GIVEN ENTRIES:
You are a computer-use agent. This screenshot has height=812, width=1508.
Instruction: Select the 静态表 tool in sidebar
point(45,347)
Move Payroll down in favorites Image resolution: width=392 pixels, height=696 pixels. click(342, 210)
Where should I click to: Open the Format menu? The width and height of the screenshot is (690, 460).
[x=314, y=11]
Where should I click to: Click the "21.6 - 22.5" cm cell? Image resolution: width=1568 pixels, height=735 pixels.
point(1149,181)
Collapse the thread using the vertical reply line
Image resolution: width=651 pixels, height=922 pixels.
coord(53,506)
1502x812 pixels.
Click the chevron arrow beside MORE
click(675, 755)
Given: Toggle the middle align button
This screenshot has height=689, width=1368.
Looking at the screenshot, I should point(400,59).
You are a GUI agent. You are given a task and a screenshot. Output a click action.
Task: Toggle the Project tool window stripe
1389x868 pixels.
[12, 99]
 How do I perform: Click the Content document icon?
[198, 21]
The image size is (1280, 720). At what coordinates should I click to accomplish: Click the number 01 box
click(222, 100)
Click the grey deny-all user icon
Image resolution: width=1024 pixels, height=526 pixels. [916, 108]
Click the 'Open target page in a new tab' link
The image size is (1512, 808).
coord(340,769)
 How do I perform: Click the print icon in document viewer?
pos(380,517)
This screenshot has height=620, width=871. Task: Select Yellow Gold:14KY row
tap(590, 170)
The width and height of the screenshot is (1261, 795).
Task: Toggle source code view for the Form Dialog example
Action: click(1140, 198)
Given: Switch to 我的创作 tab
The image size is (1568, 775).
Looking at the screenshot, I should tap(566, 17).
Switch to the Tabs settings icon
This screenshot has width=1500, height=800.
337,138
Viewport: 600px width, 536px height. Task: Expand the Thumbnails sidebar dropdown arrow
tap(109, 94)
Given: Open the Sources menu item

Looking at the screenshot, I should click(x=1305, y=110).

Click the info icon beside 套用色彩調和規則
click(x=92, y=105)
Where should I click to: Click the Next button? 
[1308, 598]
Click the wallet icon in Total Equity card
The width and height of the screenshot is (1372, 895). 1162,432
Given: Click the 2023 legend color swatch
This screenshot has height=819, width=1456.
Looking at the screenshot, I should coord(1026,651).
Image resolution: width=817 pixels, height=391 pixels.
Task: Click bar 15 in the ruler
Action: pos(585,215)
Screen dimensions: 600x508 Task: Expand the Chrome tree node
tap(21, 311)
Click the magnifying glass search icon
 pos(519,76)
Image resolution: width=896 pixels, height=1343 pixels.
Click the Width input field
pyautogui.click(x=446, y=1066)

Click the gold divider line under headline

INSTRUCTION:
Return all of the material above line for line, with no changes.

RIGHT ANSWER:
You are a computer-use agent. This screenshot has height=812, width=1508.
Instruction: Select the 静态表 tool in sidebar
point(45,347)
Move Payroll down in favorites Image resolution: width=392 pixels, height=696 pixels. click(342, 210)
Where should I click to: Open the Format menu? The width and height of the screenshot is (690, 460).
[x=314, y=11]
Where should I click to: Click the "21.6 - 22.5" cm cell? Image resolution: width=1568 pixels, height=735 pixels.
point(1149,181)
Collapse the thread using the vertical reply line
Image resolution: width=651 pixels, height=922 pixels.
coord(53,506)
1502x812 pixels.
Click the chevron arrow beside MORE
click(675, 755)
Given: Toggle the middle align button
This screenshot has height=689, width=1368.
Looking at the screenshot, I should point(400,59).
You are a GUI agent. You are given a task and a screenshot. Output a click action.
Task: Toggle the Project tool window stripe
1389x868 pixels.
[12, 99]
 How do I perform: Click the Content document icon?
[198, 21]
The image size is (1280, 720). At what coordinates should I click to accomplish: Click the number 01 box
click(222, 100)
Click the grey deny-all user icon
Image resolution: width=1024 pixels, height=526 pixels. [916, 108]
Click the 'Open target page in a new tab' link
The image size is (1512, 808).
coord(340,769)
 How do I perform: Click the print icon in document viewer?
pos(380,517)
This screenshot has height=620, width=871. Task: Select Yellow Gold:14KY row
tap(590, 170)
The width and height of the screenshot is (1261, 795).
Task: Toggle source code view for the Form Dialog example
Action: click(1140, 198)
Given: Switch to 我的创作 tab
The image size is (1568, 775).
Looking at the screenshot, I should tap(566, 17).
Switch to the Tabs settings icon
This screenshot has width=1500, height=800.
337,138
Viewport: 600px width, 536px height. Task: Expand the Thumbnails sidebar dropdown arrow
tap(109, 94)
Given: Open the Sources menu item

Looking at the screenshot, I should click(x=1305, y=110).

Click the info icon beside 套用色彩調和規則
click(x=92, y=105)
Where should I click to: Click the Next button? 
[1308, 598]
Click the wallet icon in Total Equity card
The width and height of the screenshot is (1372, 895). 1162,432
Given: Click the 2023 legend color swatch
This screenshot has height=819, width=1456.
Looking at the screenshot, I should coord(1026,651).
Image resolution: width=817 pixels, height=391 pixels.
Task: Click bar 15 in the ruler
Action: pos(585,215)
Screen dimensions: 600x508 Task: Expand the Chrome tree node
tap(21, 311)
Click the magnifying glass search icon
 pos(519,76)
Image resolution: width=896 pixels, height=1343 pixels.
Click the Width input field
pyautogui.click(x=446, y=1066)

Click the gold divider line under headline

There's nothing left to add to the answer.